*** Opening Records shown ***

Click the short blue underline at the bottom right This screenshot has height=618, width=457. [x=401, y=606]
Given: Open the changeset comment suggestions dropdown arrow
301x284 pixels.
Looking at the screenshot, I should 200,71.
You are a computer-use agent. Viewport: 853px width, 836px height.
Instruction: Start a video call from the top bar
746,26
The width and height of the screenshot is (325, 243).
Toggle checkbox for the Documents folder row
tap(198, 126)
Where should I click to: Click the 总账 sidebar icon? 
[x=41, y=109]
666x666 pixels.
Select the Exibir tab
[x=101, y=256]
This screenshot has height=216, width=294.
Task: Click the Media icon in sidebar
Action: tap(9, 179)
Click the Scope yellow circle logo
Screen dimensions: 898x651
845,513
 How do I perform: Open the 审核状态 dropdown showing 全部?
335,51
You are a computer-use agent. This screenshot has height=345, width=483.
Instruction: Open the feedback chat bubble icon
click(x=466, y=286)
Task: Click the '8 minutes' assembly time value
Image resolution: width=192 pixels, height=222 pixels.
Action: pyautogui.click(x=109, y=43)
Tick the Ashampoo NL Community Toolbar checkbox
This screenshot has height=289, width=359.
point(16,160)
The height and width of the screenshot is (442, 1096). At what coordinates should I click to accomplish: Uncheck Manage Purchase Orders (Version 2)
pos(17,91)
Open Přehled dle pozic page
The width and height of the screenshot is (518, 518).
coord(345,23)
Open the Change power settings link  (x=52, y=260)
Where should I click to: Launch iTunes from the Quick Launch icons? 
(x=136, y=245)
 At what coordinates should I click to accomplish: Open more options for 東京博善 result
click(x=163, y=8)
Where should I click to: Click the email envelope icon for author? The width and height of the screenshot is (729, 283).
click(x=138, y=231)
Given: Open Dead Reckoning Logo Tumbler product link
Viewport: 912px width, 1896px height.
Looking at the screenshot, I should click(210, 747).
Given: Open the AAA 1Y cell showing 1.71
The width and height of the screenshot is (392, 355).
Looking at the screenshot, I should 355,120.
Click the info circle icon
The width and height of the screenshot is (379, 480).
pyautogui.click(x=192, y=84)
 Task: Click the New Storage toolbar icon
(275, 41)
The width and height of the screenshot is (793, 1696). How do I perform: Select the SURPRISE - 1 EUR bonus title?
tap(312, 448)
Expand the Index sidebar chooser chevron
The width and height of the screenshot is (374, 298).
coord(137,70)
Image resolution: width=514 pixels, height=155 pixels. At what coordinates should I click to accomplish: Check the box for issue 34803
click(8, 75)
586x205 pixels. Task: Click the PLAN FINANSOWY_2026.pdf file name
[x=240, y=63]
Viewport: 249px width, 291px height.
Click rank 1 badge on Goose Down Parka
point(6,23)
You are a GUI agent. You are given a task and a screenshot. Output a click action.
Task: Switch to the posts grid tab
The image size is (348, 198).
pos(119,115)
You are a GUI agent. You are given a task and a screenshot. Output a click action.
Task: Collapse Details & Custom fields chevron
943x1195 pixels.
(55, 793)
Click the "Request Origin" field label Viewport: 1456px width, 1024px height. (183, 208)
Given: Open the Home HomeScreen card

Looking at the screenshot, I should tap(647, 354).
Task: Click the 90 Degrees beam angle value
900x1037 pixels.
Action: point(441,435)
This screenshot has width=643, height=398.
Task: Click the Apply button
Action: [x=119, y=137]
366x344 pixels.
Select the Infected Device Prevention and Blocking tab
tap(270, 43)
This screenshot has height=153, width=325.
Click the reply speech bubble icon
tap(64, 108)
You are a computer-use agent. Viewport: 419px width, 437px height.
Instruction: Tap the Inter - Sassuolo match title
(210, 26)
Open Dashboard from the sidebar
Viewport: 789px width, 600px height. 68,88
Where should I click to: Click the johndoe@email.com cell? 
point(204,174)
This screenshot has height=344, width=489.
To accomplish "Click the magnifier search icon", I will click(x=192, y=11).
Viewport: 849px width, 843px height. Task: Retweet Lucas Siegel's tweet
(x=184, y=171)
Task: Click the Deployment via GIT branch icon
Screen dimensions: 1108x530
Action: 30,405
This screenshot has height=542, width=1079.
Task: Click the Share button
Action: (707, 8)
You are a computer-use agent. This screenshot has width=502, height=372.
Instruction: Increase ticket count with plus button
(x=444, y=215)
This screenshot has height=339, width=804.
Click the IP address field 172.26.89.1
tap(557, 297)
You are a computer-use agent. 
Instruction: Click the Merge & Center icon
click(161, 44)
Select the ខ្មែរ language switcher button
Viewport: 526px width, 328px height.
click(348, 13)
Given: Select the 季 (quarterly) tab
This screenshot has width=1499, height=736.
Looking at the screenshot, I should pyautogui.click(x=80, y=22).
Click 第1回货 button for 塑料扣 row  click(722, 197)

*** Closing Records shown ***

● Task requirements: The word "agent" appears in some lines of the data. Copy every one of those lines.

● Result of this task:
You are a computer-use agent. Viewport: 853px width, 836px height.
You are a computer-use agent. This screenshot has height=345, width=483.
You are a GUI agent. You are given a task and a screenshot. Output a click action.
You are a GUI agent. You are given a task and a screenshot. Output a click action.
You are a computer-use agent. Viewport: 419px width, 437px height.
You are a computer-use agent. This screenshot has width=502, height=372.
You are a computer-use agent. 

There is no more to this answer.